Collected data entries

━━━━━━━━━━━━━━━━━━━━

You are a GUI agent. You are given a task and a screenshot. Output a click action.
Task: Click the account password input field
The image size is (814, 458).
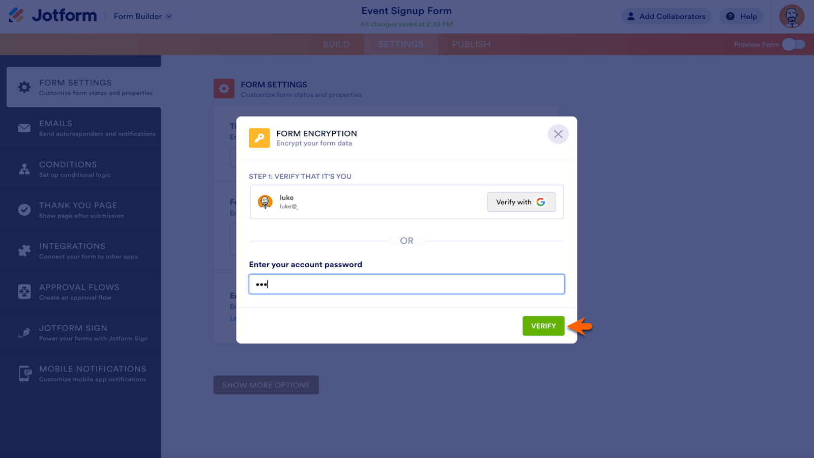(x=406, y=284)
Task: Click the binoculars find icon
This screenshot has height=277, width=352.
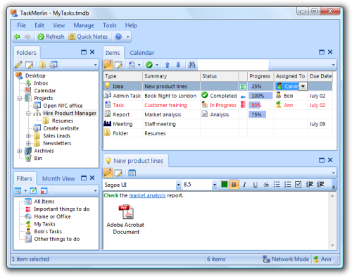Action: click(191, 65)
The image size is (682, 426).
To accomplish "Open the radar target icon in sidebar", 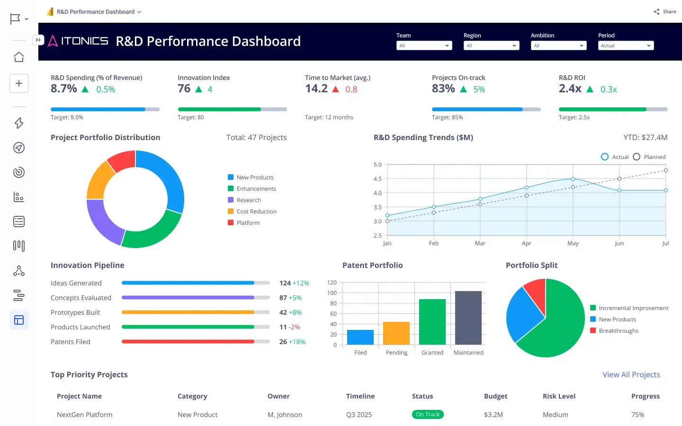I will [19, 172].
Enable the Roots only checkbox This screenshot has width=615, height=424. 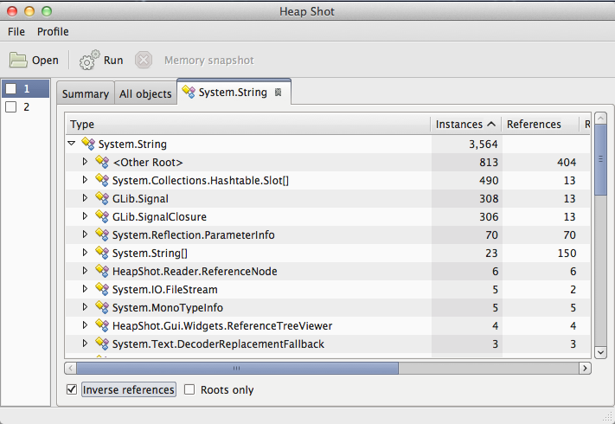point(189,389)
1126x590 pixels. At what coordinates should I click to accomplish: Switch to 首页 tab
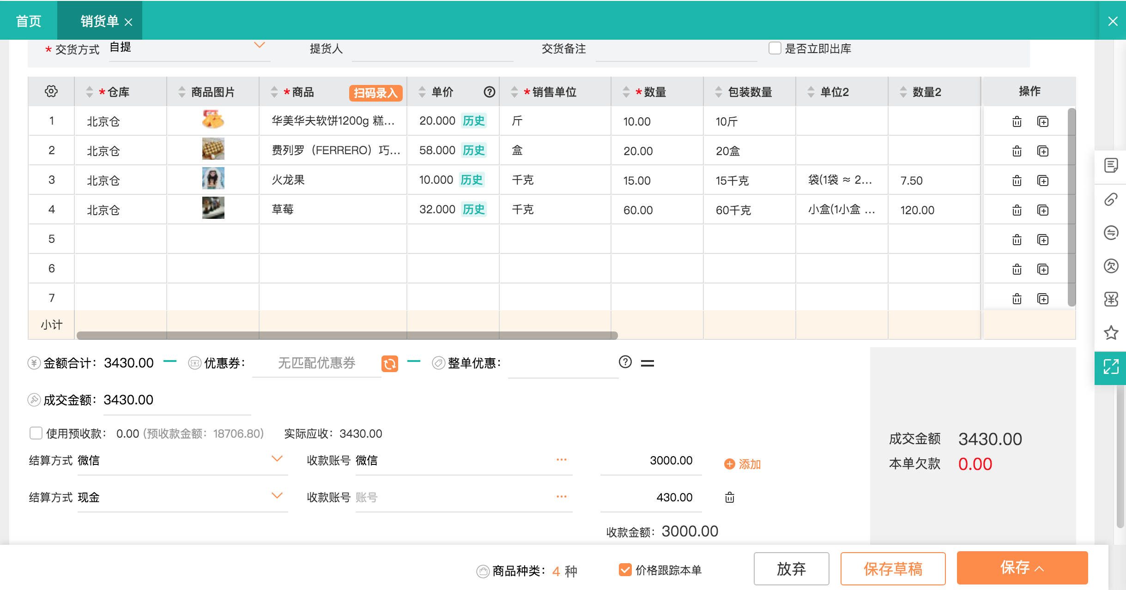30,21
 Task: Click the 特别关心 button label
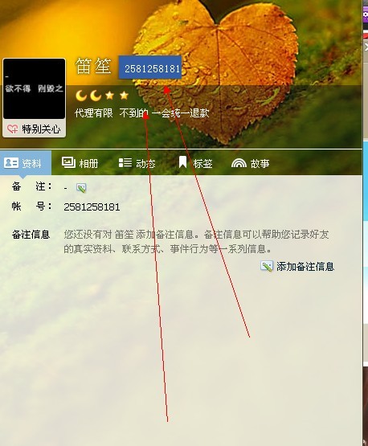coord(41,129)
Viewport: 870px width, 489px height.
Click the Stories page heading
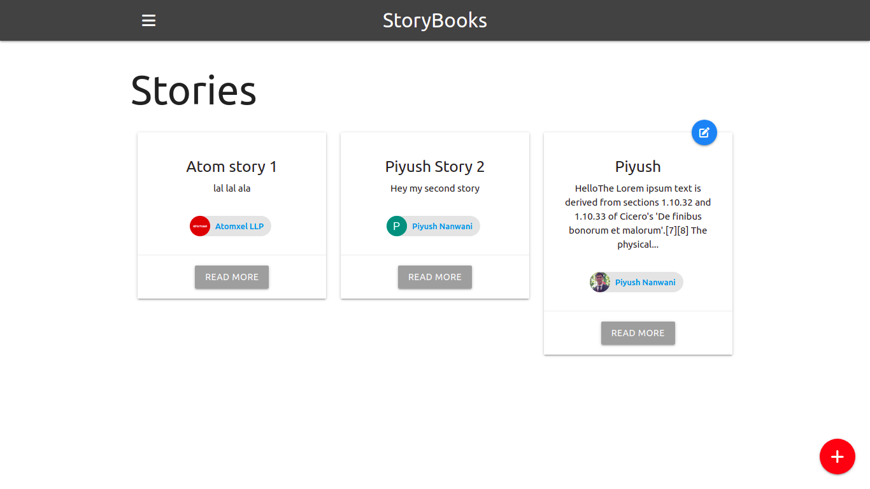coord(193,91)
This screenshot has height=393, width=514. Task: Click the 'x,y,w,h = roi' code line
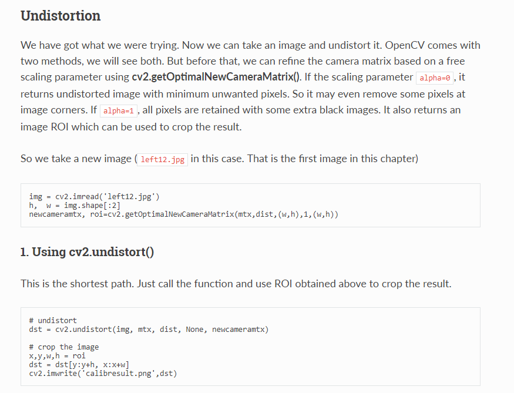tap(57, 356)

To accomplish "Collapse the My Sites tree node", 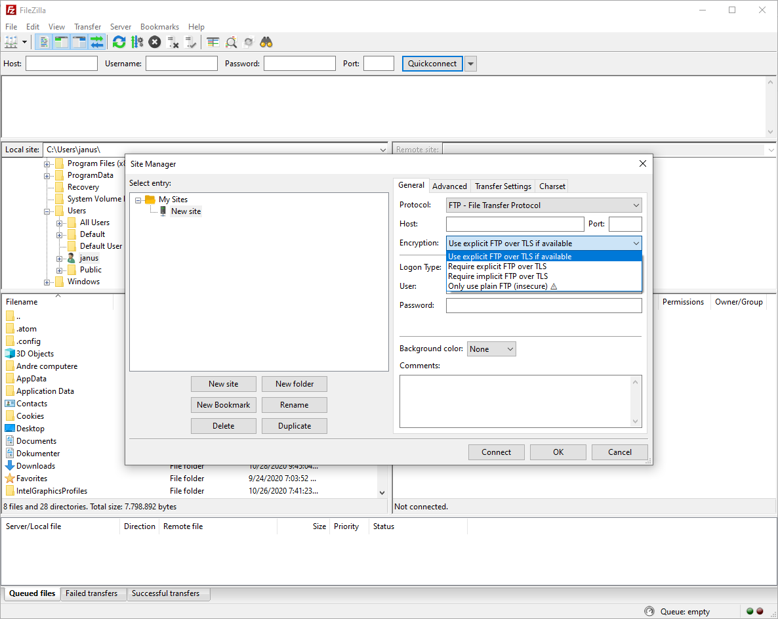I will pos(138,200).
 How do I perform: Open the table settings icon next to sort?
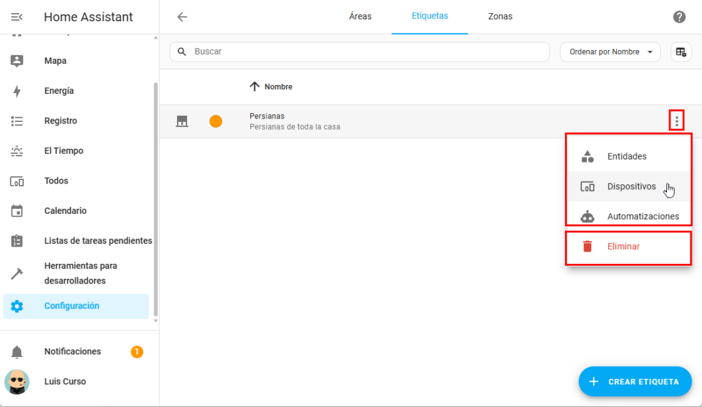click(681, 52)
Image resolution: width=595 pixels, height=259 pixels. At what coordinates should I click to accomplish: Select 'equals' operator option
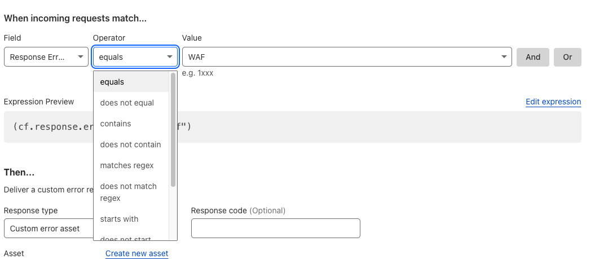(112, 82)

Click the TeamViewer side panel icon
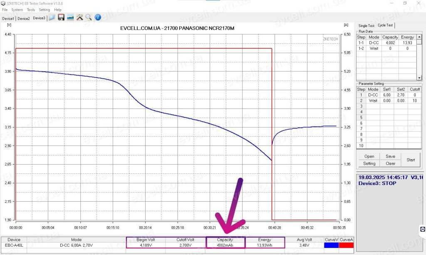423,229
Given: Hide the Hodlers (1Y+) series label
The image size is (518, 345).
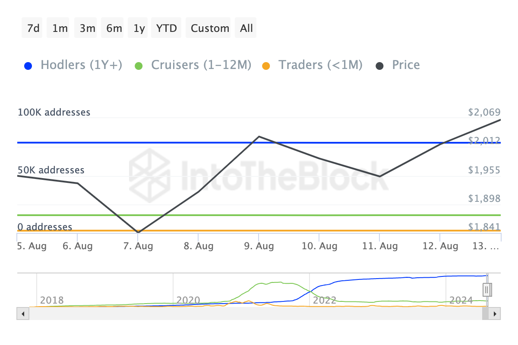Looking at the screenshot, I should 81,65.
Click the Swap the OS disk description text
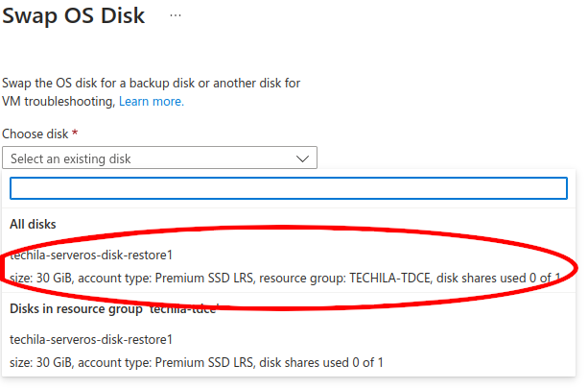588x389 pixels. [152, 84]
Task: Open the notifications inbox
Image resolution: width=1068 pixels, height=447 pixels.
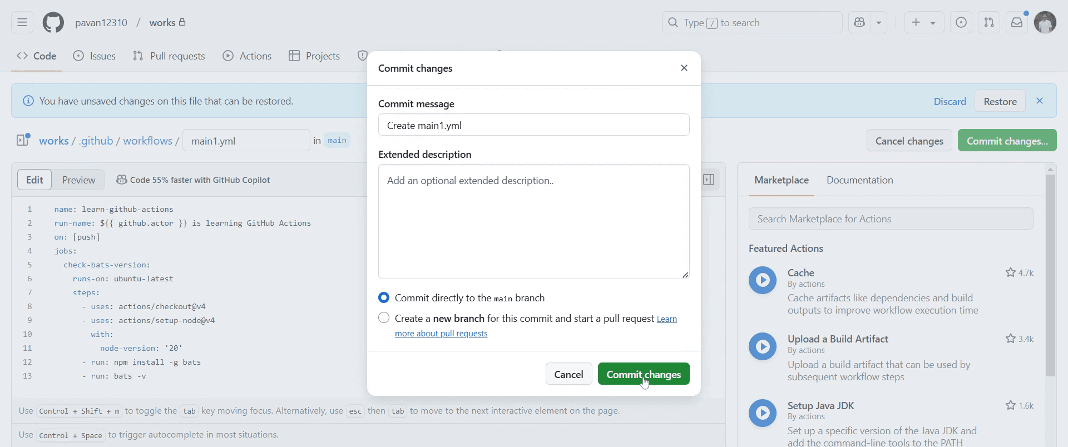Action: (1017, 23)
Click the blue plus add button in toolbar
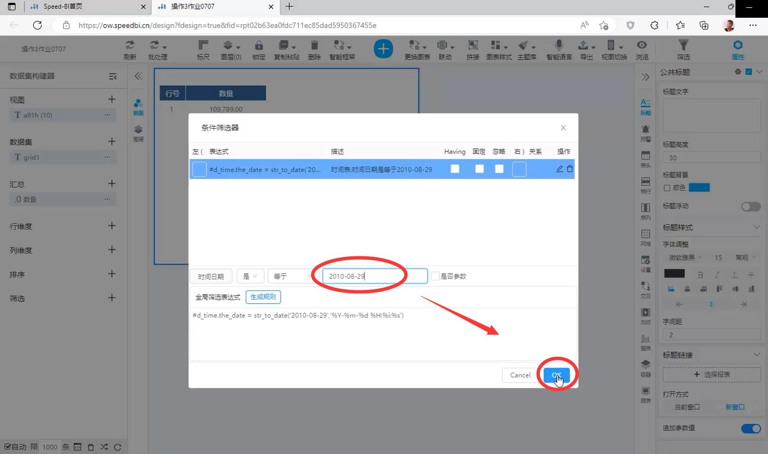This screenshot has height=454, width=768. pos(383,49)
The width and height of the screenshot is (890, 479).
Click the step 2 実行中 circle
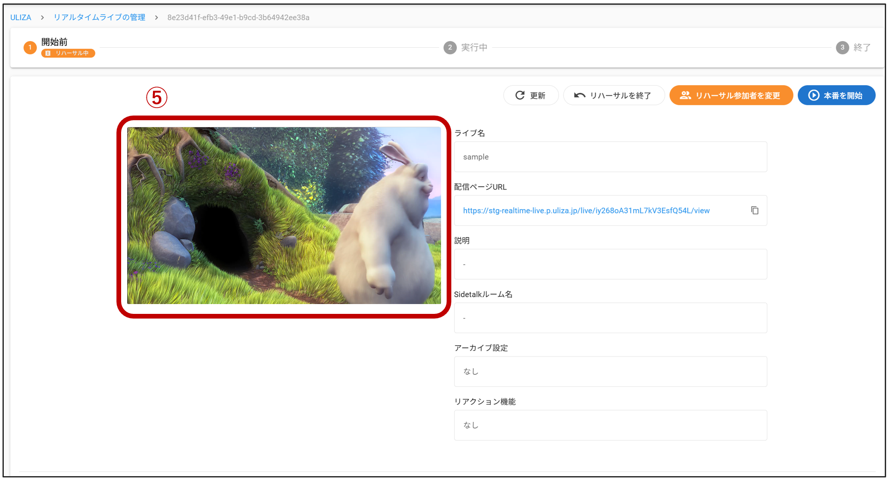coord(450,47)
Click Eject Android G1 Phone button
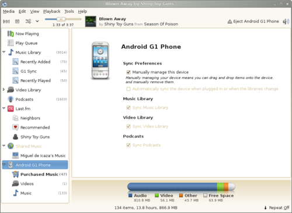Viewport: 292px width, 213px height. (x=253, y=22)
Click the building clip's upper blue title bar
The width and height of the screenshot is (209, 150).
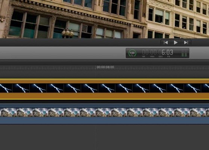coord(105,106)
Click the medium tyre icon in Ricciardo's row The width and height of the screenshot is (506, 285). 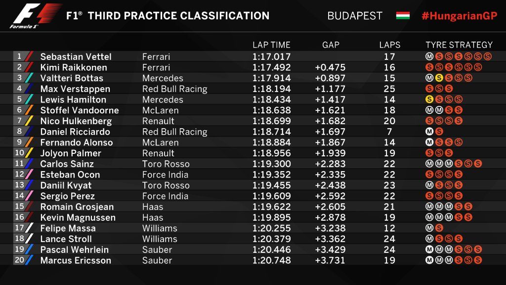(x=429, y=132)
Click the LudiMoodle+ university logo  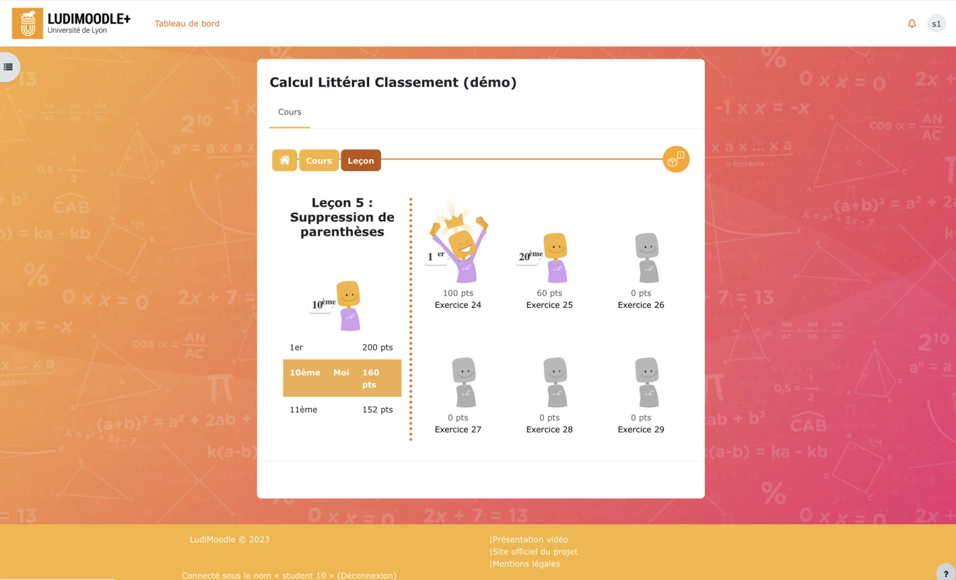(x=70, y=23)
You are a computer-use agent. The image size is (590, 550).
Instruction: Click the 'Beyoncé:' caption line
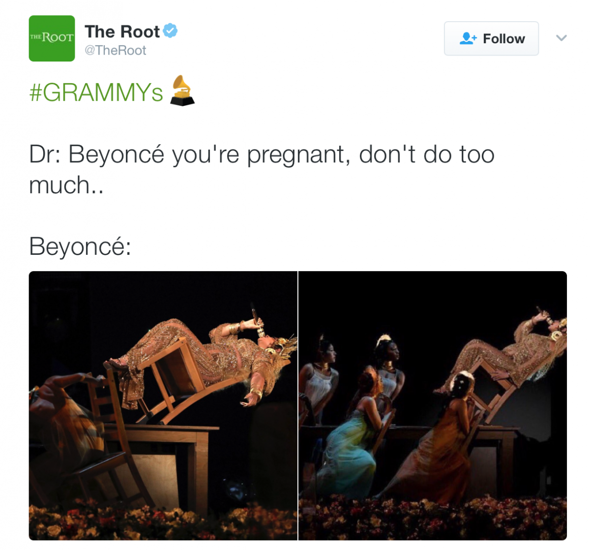[80, 246]
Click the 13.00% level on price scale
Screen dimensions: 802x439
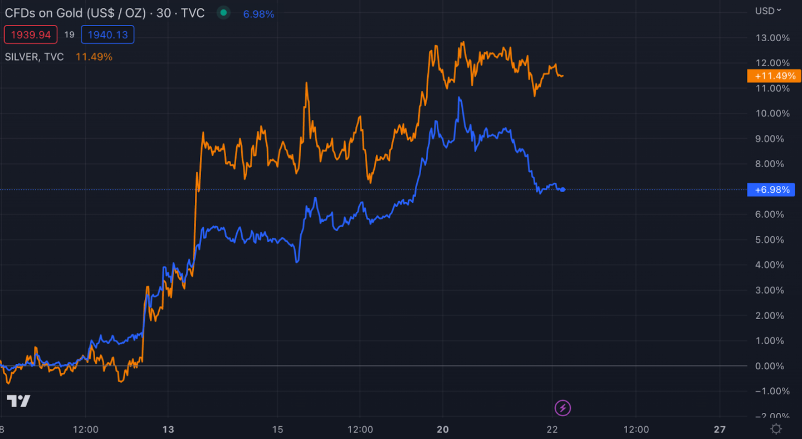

━━━━━━━━━━━━━━━━━━━━

● EXERCISE DESCRIPTION: Above are the records; copy each line from them that includes the string "agent".

● RESPONSE TO THIS TASK:
You are a GUI agent. You are given a task and a screenshot. Output a click action.
You are a computer-use agent. The image size is (590, 550).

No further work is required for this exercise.